この洞穴には幾つかの主要な見物ポイントがあり、それぞれ「ロシア山」、「スパゲッティホール」、「コンサートホール」などの名称が付けられている。コースはスロープあり、階段あり、橋ありで当然のように変化に富んでいる。地面は濡れた所が多いのでスリップに注意である。


ガイドが案内しながら、「ノーフラッシュなら撮影してかまいません。」という。それならもっと早くに言ってくれればいいのに、途中まで来てからでは遅い! そう思いながらバチバチと撮り始める。だが、案内灯の薄明かりでは思うように撮れない。

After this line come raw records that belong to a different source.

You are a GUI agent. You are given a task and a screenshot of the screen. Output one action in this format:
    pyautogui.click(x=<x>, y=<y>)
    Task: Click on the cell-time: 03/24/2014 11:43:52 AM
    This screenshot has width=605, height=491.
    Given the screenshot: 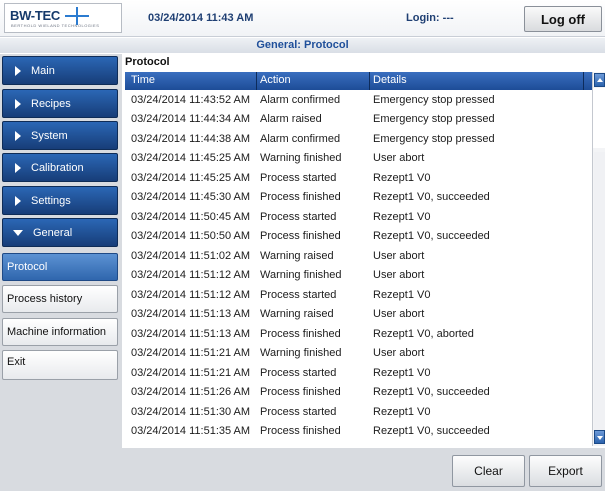 What is the action you would take?
    pyautogui.click(x=191, y=100)
    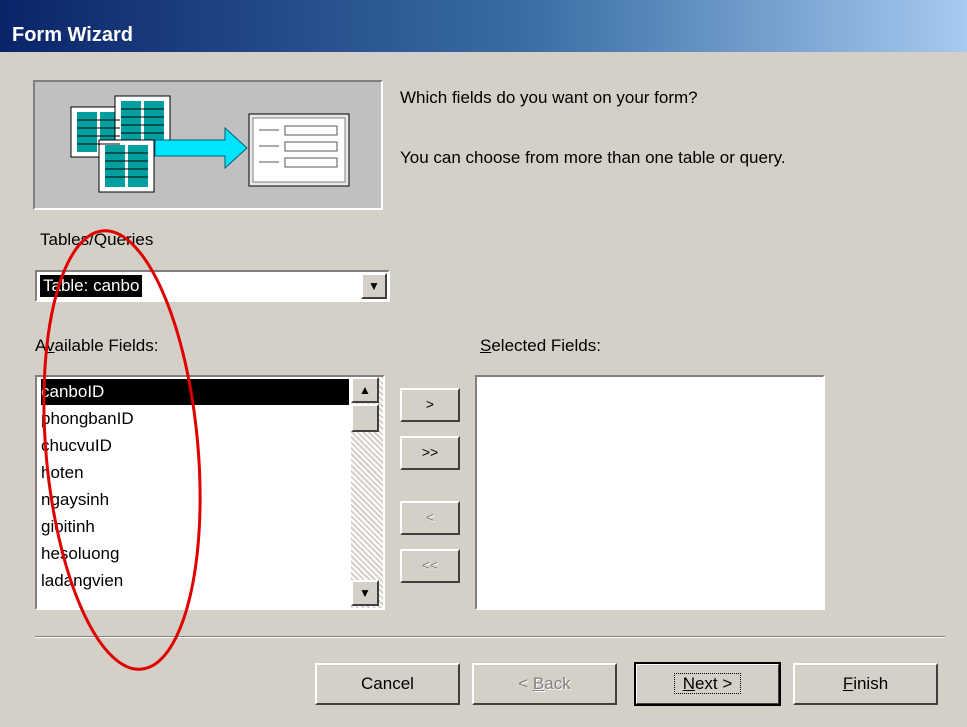 This screenshot has width=967, height=727. Describe the element at coordinates (195, 392) in the screenshot. I see `list-item: canboID` at that location.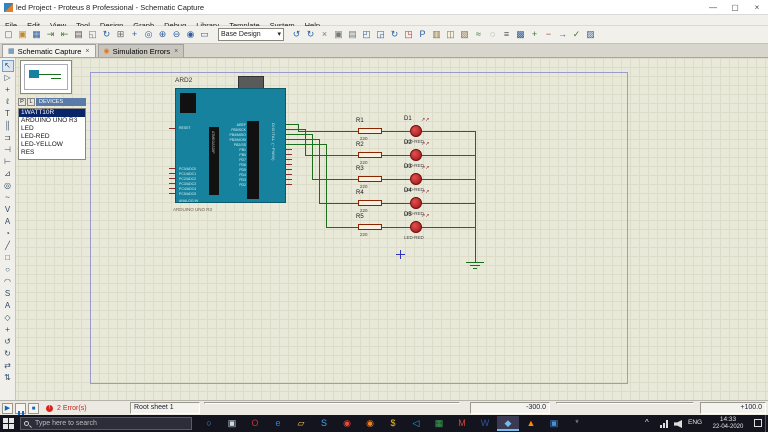  What do you see at coordinates (394, 34) in the screenshot?
I see `block-rotate-icon: ↻` at bounding box center [394, 34].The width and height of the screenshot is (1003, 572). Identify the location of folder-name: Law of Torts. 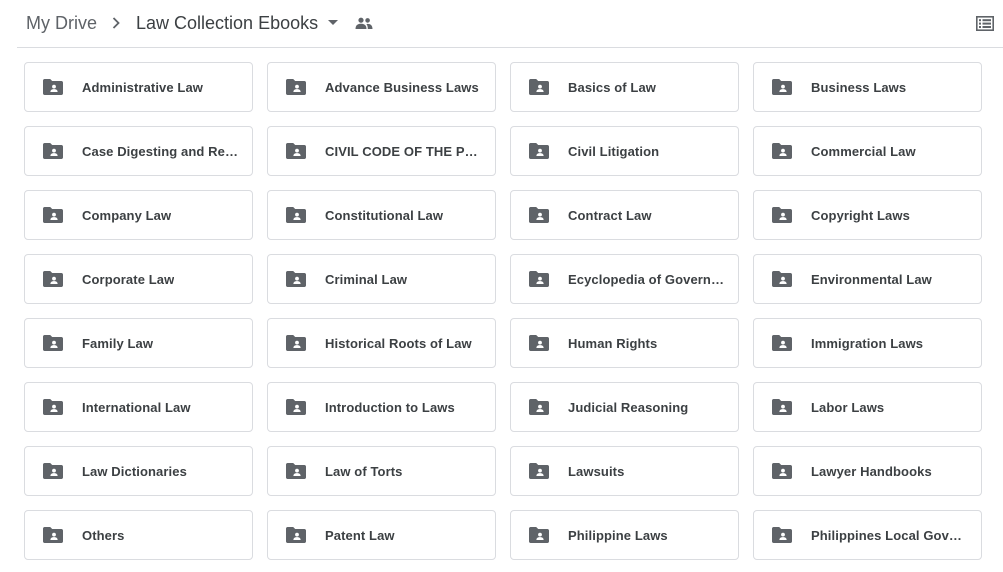
(364, 471).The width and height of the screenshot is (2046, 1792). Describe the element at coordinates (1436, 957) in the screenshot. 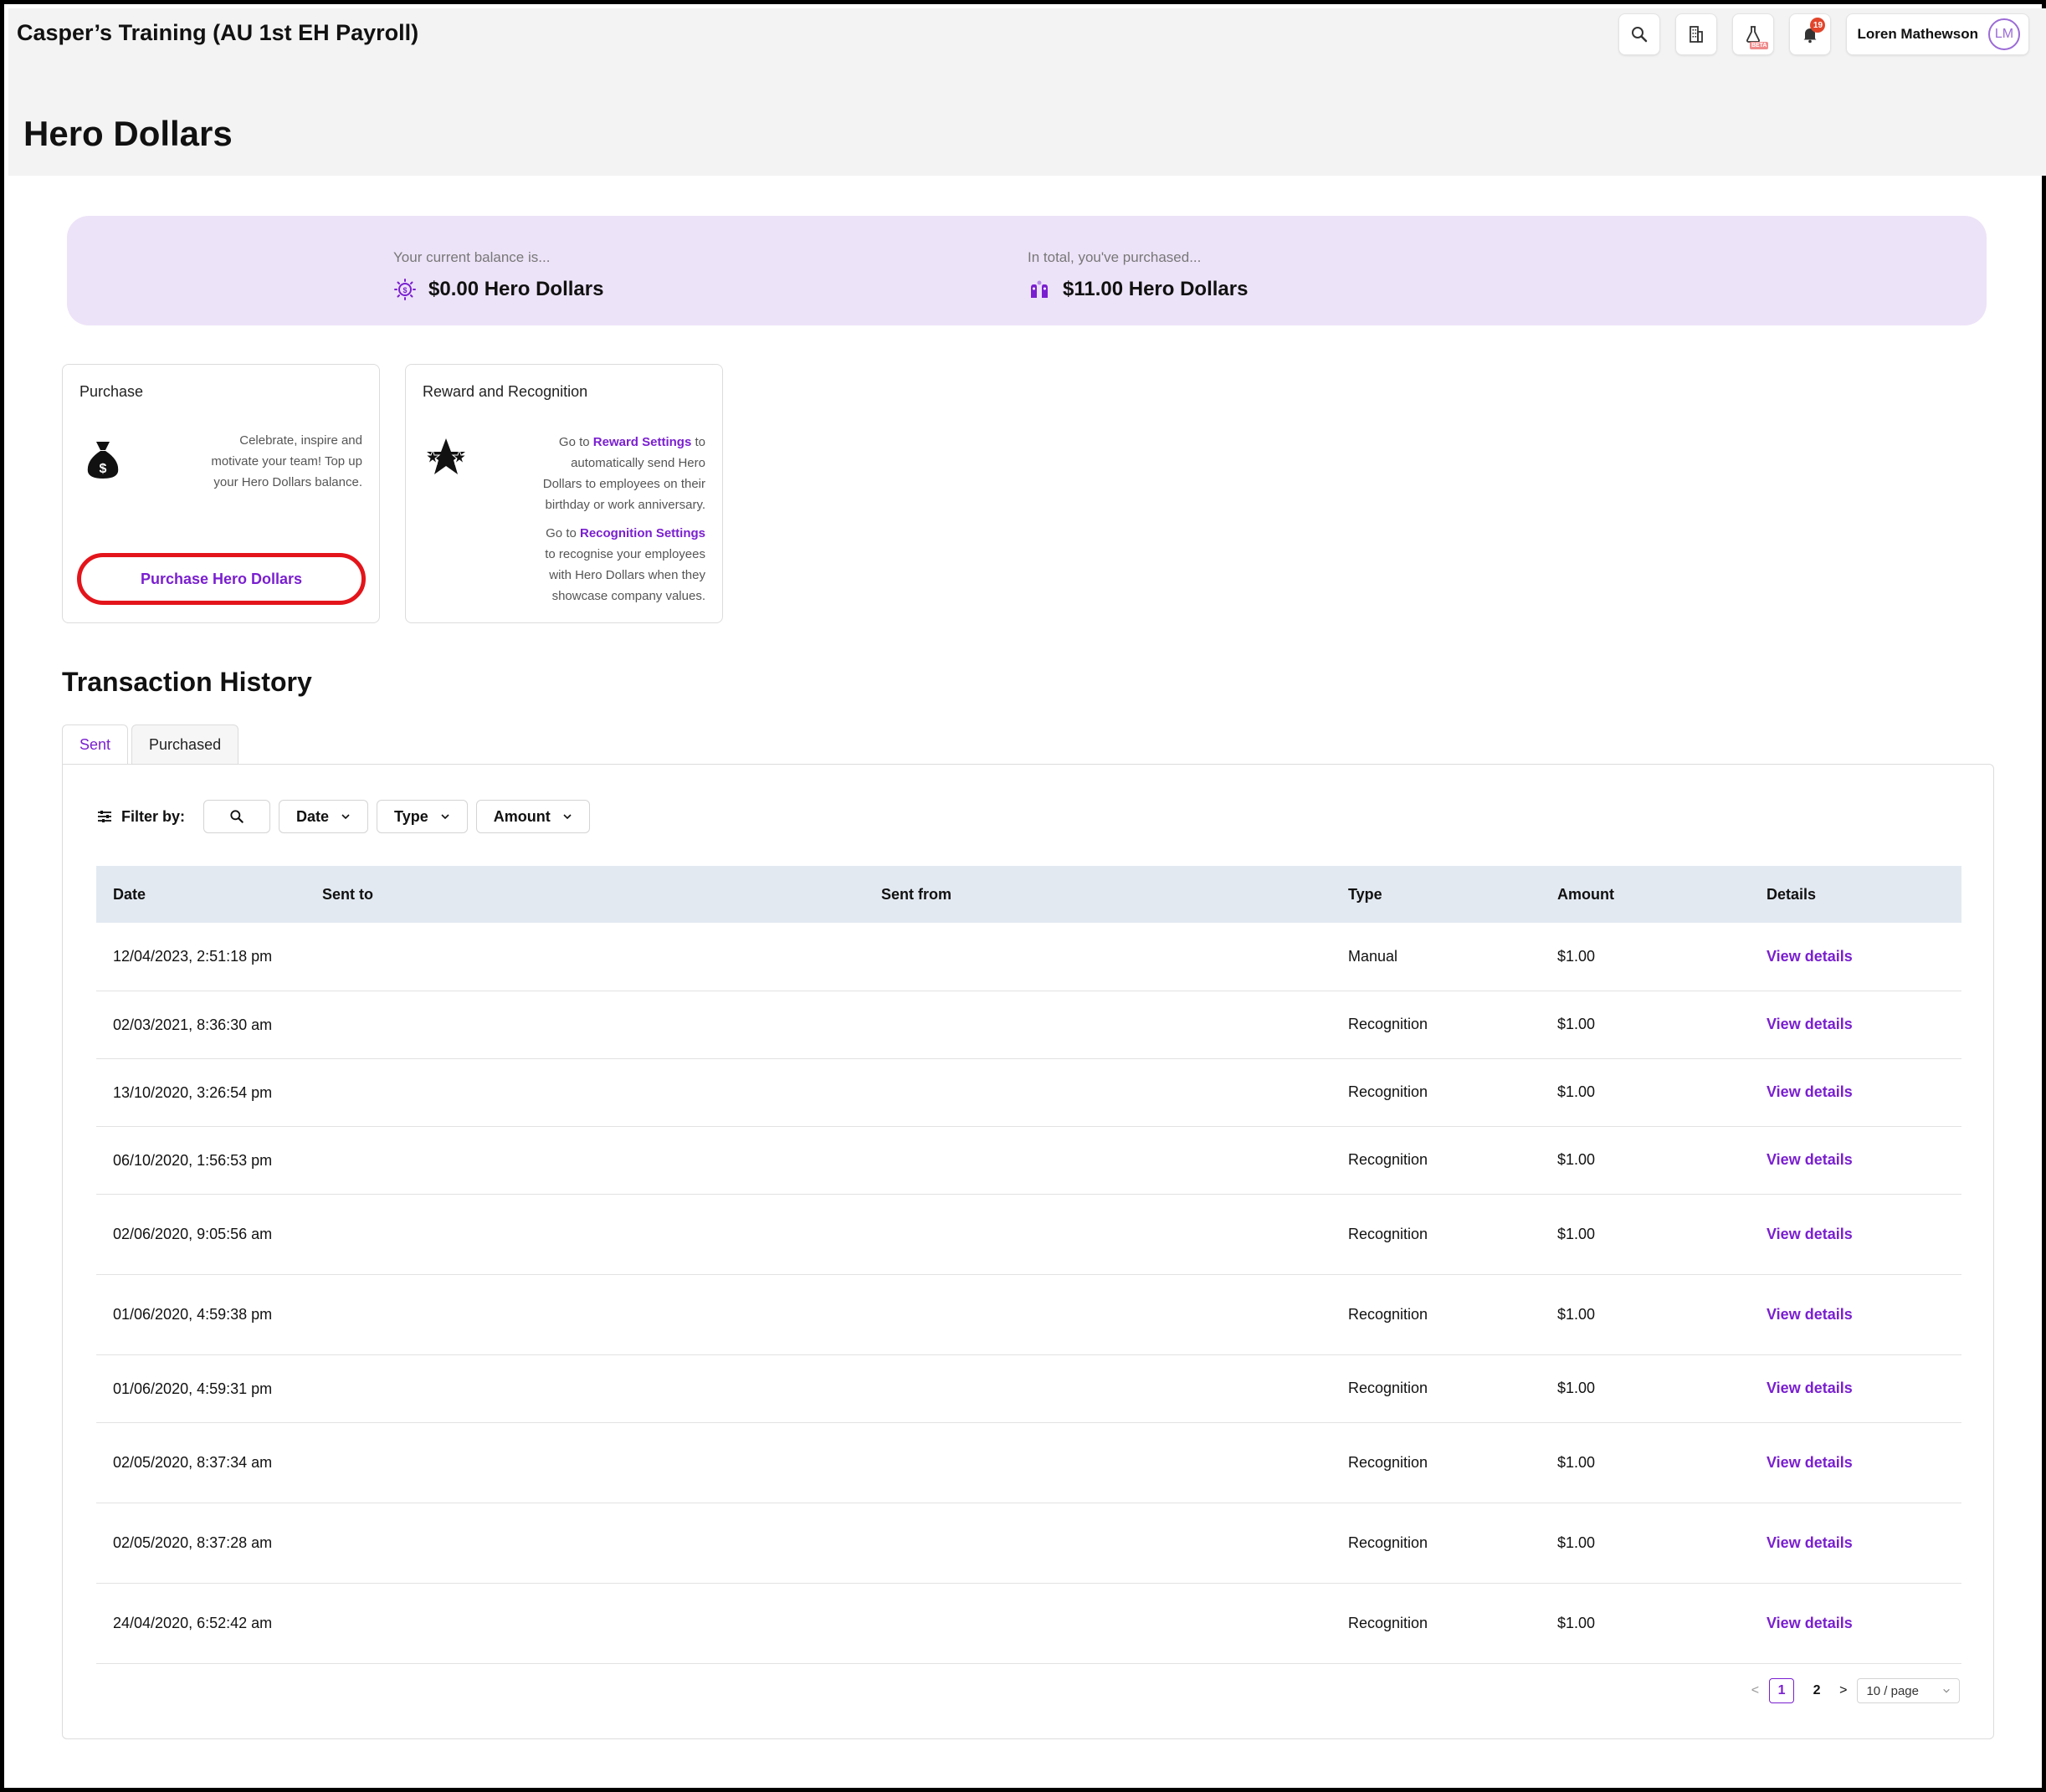

I see `cell-type: Manual` at that location.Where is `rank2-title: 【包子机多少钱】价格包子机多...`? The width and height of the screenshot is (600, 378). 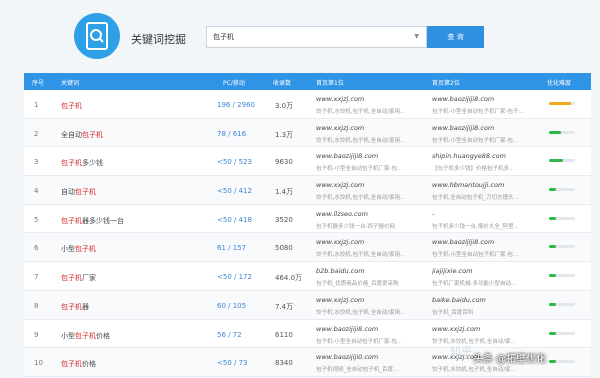 rank2-title: 【包子机多少钱】价格包子机多... is located at coordinates (474, 170).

奥へ進むにつれて、さまざまな鍾乳石の自然の造形美が次々に現れて目を楽しませてくれる。天井からつららのように垂れ下がった無数の鍾乳石、鍾乳石の水滴が地底に落ち積もってできる石のタケノコ(石筍)、天井のつららと石筍がつながってできる石柱など、多種多様な地底の造形が幻想の世界を繰り広げている。これまで秋吉台・秋芳洞、沖縄の玉泉洞、それに人吉やベトナム・ハロン湾などの鍾乳洞を見物してきたが、この洞穴はさすがに、それらを凌駕する規模と見事さを備えている。欧州随一と言われるのはもっともなことである。


巨大な石柱


無数の鍾乳石や石筍が見える


見事な自然の芸術


巨大な石筍


石柱の数々・・・



ソーメンのように細く垂れ下がる鍾乳石


巨大な石柱


巨大な石柱と石筍

徒歩見学のコースは約1.7kmの距離で、これを小1時間かけて案内してくれる。英語によるガイドなので、英語圏の観光客はよいが、われわれ日本人にはリスニング力がないと解説はよく理解できないことになる。だが、鍾乳洞の様子は見れば大体分かるので、さほど問題はない。前後して歩く外国人にいちいち出身国を尋ねてみるとポーランドあり、ロシアありで、なかなか国際色豊かである。


コースの最後の地点では「コンサートホール」と名がつく自然の広い空間が現れる。天井の高さ40m、空間の広さ300uで、手を叩くと残響が6秒間も残るという残響効果抜群のスペースである。ここを利用して年間多数のコンサートが催されるそうで、ウイーンのオペラ歌手など世界中の音楽家が集うという。



 これがコンサートホール。広大な広さが分かる。




ここで案内ガイドは終わりとなり解散となる。ホールの片端にはみやげ品店もあり、みんな自由に過ごした後、ホールを出てすぐのところにあるトロッコ乗り場から出口へ引き返すのである。


こうしてトロッコ列車往復(約20分)、徒歩観光約1時間、計1時間半ほどを洞内で過ごし、鍾乳洞観光は終わりとなる。10時発のトロッコに乗車して入ったので、洞穴から出たのは12時ごろである。


昼食はマス料理
鍾乳洞観光を終えると、次は昼食のため少し離れたレストランへ移動する。料理はスープ、マスのムニエルで、これに野菜サラダが付き、デザートは当地名物の焼き菓子ギバニッツァが出されるが、甘い物が苦手な私には手が出ない。飲み物は缶ビール(2ユーロ)を注文する。